A chicken facility produces bags filled with breaded chicken strips. The advertised weight for each package is 750 grams. Each bag contains between 8 and 15 strips, given that each chicken strip is between 40 an 80 grams and from a uniform distribution. The company sets their target fill weight at 790 grams to avoid breaking regulations that require an accurate package labelling.

  1. If we take a large sample of bagged chicken strips and weigh each bag, from which distribution will we expect these weights to come from?
  2. Clearly explain why.
  3. If the standard deviation of this large sample of bag weights is 12 grams, out of 10,000 customers, how many will purchase bags below the advertised 750g weight?

Question 3 [3]

  1. Compute the mean, median, standard deviation and MAD for salt content of various potato chips in this report (page 22) as described in the the article from the Globe and Mail on 24 September 2009.
  2. Plot a boxplot of the data and report the interquartile range (IQR). Comment on the 3 measures of spread you have calculated: standard deviation, MAD, and interquartile range.
  3. Comment on the effectiveness of the visualization plots used in the PDF report.

Question 4 [4]

Data characterizing 200 commuting trips of your instructor was visualized in the previous assignment.

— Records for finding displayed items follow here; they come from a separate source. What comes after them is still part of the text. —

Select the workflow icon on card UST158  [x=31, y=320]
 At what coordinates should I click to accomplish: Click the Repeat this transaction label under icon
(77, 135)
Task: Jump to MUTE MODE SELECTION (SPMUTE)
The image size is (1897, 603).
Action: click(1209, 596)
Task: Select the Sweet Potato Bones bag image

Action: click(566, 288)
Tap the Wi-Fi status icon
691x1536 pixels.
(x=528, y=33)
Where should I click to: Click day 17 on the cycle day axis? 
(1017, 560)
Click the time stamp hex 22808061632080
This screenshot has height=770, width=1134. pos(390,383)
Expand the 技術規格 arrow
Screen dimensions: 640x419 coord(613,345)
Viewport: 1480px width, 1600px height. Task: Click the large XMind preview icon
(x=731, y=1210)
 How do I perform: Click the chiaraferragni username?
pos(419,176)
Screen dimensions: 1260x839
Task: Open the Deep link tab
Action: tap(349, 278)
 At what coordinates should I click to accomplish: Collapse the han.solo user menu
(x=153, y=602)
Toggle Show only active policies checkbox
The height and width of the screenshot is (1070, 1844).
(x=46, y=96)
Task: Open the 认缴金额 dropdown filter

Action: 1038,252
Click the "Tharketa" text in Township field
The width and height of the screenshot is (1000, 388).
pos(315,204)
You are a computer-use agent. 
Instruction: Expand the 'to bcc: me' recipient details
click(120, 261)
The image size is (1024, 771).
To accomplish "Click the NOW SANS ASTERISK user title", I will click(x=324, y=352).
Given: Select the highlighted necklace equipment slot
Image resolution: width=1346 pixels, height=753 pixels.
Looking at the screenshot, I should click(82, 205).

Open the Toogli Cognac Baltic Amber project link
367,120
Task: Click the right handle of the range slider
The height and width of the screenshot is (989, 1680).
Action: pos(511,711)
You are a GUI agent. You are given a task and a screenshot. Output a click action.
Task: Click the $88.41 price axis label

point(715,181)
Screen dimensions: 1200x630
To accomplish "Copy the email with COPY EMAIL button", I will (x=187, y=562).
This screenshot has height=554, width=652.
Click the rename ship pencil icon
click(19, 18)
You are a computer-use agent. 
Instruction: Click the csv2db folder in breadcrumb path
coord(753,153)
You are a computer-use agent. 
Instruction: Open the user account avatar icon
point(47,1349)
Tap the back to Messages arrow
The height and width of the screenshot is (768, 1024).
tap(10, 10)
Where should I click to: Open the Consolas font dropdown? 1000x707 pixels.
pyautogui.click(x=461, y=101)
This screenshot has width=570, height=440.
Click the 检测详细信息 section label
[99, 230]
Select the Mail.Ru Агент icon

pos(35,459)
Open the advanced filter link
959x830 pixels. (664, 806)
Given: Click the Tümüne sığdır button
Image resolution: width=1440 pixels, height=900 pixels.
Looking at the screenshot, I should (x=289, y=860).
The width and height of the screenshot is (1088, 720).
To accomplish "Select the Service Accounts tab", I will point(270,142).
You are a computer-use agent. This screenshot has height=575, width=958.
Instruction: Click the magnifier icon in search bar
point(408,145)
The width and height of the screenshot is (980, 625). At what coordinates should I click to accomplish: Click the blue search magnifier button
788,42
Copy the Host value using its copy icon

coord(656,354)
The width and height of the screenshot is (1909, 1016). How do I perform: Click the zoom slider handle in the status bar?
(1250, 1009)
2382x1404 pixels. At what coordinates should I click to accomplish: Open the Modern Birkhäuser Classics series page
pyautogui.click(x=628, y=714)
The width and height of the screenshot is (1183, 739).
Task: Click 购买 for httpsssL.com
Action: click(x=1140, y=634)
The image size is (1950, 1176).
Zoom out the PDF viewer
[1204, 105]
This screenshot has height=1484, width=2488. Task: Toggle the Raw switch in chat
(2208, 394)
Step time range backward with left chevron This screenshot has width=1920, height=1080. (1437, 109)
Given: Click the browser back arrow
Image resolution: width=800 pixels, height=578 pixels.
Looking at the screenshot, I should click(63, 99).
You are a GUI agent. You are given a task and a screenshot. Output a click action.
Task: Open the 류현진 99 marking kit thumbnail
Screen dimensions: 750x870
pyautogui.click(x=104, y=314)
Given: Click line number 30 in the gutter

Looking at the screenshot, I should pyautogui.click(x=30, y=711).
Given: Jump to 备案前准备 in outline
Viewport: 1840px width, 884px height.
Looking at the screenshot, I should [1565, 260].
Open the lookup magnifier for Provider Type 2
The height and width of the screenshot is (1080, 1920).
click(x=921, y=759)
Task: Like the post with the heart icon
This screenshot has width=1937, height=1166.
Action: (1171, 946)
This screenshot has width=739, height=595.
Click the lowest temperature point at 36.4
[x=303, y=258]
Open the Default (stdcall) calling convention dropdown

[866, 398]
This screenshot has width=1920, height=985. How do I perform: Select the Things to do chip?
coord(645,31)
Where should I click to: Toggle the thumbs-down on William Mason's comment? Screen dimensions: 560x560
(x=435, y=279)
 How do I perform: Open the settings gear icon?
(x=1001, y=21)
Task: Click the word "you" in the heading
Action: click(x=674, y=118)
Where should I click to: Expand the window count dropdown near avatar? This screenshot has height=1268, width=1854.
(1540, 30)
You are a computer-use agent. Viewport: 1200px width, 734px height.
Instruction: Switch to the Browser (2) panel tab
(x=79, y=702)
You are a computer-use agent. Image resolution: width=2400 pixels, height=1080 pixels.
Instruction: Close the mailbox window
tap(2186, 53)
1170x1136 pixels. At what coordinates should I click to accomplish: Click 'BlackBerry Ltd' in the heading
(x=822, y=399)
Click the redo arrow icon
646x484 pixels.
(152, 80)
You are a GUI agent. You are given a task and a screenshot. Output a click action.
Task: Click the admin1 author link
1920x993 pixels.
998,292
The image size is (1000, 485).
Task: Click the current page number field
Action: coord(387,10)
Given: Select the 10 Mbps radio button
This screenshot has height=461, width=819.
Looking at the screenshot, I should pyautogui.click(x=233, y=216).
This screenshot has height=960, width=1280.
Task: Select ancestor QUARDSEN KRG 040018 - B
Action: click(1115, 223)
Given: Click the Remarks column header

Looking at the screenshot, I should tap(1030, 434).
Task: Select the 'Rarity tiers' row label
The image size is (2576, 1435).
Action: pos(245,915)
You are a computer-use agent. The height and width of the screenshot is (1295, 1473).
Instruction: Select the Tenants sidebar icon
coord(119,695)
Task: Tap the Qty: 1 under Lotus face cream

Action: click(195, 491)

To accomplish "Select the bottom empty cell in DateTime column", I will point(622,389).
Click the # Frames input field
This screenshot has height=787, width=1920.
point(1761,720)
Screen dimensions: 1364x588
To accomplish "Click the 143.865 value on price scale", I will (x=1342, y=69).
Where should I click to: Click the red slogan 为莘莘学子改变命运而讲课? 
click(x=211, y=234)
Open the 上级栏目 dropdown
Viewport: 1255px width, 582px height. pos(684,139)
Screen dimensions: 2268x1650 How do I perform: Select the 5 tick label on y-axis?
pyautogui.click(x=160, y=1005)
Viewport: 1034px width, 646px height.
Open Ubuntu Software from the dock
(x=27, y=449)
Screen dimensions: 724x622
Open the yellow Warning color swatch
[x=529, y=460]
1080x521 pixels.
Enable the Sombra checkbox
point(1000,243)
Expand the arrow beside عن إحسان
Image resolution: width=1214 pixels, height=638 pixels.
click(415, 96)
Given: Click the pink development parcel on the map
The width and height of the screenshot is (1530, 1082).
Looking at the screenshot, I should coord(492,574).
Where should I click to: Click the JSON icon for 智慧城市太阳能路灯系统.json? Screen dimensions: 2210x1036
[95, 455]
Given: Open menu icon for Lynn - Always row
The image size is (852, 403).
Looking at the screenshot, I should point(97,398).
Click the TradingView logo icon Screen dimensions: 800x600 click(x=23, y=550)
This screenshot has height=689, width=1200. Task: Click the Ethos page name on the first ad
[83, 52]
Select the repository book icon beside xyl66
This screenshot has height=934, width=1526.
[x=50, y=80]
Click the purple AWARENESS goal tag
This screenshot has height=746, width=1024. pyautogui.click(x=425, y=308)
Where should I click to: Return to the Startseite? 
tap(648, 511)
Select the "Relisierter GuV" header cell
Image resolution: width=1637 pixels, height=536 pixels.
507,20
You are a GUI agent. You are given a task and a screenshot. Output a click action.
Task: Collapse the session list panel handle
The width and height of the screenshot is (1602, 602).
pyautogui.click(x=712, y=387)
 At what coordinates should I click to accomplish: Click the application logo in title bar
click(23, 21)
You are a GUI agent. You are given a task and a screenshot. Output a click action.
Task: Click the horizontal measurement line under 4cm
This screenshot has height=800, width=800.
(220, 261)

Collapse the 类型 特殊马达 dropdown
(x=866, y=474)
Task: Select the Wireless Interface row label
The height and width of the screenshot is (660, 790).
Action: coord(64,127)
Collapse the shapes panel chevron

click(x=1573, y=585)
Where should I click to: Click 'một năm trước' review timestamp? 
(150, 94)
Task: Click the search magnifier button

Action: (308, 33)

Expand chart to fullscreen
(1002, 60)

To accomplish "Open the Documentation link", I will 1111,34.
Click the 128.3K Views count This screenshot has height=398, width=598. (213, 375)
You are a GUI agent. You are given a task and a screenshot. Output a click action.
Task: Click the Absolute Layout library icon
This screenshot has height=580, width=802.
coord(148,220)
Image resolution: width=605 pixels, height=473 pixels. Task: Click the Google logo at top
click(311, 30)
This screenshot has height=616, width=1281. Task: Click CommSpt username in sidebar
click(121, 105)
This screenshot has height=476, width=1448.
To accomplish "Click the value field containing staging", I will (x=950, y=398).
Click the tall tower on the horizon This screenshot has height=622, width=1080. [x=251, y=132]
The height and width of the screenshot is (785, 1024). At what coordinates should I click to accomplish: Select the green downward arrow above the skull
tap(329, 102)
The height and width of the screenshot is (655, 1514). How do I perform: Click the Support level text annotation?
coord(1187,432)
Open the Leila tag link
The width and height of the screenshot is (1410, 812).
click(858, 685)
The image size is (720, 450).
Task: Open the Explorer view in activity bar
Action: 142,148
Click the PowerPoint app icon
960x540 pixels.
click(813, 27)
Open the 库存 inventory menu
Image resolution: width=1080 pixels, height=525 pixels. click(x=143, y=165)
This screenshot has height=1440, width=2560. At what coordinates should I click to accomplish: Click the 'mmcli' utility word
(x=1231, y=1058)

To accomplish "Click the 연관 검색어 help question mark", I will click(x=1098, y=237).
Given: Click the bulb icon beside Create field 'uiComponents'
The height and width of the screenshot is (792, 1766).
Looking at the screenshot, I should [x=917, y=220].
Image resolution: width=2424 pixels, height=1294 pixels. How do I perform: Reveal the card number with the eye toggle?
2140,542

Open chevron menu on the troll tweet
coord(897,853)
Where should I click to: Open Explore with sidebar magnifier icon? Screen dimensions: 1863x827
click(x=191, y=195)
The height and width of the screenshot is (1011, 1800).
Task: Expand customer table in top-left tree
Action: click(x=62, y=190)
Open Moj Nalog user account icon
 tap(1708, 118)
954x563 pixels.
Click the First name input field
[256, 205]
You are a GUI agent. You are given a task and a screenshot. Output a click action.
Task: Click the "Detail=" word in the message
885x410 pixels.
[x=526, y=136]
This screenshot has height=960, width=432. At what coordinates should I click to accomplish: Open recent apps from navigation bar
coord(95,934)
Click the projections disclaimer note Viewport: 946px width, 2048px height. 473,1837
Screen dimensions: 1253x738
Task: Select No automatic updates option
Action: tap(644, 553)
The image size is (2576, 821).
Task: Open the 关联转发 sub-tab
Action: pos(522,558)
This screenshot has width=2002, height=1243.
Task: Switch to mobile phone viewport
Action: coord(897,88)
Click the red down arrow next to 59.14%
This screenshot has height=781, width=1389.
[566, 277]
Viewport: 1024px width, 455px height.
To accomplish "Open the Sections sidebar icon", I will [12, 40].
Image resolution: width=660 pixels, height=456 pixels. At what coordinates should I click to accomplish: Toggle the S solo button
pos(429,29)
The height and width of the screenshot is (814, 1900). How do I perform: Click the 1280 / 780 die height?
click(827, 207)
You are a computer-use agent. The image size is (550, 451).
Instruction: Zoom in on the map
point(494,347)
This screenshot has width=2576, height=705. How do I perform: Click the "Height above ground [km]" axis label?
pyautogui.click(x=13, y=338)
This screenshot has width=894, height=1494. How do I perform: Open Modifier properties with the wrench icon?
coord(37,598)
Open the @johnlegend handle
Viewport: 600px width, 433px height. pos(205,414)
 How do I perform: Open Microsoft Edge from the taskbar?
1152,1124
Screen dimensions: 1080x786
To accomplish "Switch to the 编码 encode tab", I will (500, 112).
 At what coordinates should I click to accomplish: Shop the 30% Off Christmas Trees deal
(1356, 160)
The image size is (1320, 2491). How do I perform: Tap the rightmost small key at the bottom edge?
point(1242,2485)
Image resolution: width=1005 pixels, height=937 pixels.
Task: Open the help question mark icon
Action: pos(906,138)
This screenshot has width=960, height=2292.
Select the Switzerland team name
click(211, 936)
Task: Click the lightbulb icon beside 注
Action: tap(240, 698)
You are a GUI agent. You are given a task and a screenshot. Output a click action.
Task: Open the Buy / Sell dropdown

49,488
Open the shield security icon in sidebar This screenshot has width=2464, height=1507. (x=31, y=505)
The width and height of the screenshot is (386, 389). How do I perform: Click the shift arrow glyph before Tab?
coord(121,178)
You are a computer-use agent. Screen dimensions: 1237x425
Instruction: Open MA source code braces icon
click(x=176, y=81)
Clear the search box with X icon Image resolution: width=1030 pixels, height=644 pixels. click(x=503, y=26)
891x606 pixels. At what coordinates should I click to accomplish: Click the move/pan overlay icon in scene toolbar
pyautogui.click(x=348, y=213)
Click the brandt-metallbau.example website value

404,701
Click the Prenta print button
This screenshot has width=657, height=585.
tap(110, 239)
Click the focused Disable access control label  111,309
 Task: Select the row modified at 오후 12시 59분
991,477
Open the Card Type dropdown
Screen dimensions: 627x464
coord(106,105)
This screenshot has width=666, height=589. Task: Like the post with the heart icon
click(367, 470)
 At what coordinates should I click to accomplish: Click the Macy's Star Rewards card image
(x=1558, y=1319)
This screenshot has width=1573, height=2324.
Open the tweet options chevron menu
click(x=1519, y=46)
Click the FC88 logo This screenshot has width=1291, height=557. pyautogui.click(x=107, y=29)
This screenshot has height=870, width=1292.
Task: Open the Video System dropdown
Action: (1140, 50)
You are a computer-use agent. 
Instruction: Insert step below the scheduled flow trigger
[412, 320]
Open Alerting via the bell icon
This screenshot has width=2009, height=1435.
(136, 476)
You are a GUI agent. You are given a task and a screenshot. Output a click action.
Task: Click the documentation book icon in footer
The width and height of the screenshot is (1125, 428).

  1. Plot a histogram of the TotalTime variable (the total time for the commute) to confirm the variable is not normally distributed.
  2. How would you characterize the distribution of the TotalTime variable? Give reasons why the variable is not normally distributed.
  3. Confirm the variable is not normally distributed by using a suitable, visual statistical test.
  4. The 407 highway speeds are almost always much faster than the 403. Does the MaxSpeed variable (the maximum speed recorded during the entire trip, usually while travelling the 407) follow a normal distribution. Plot both a histogram and a q-q plot to check.

Question 5 [3]

In this question we investigate the stock prices for the Canadian National Railway Company (ticker CNR on the Toronto Stock Exchange).

  • Visit
  • Type in CNR.TO in the symbol (ticker) box
  • Click Historical Prices in the left column
  • Change the date range from 01 March 2011 to 01 January 2012
  • Click Get Prices to get the "Daily" prices of the stock
  • Scroll to the bottom of the page and click "Download to spreadsheet" to download a CSV file

Once you have loaded the CSV file into R, answer the following questions regarding the Adj.Close column (the price at which stock closes at end of the trading day, after adjusted it for stock splits and dividends paid)

  1. Are these closing prices from a normal distribution? Test your answer with a q-q plot.
  2. Estimate the distribution's location and spread, assuming the data are from a normal distribution. 600-level students must use the fitdistr function in R from the MASS package.
  3. Are these data points independent?
  4. What is the probability of observing a stock value above $ 77.00 ?

Note: the purpose of this exercise is more for you to become comfortable with web-based data retrieval, which is common in most companies.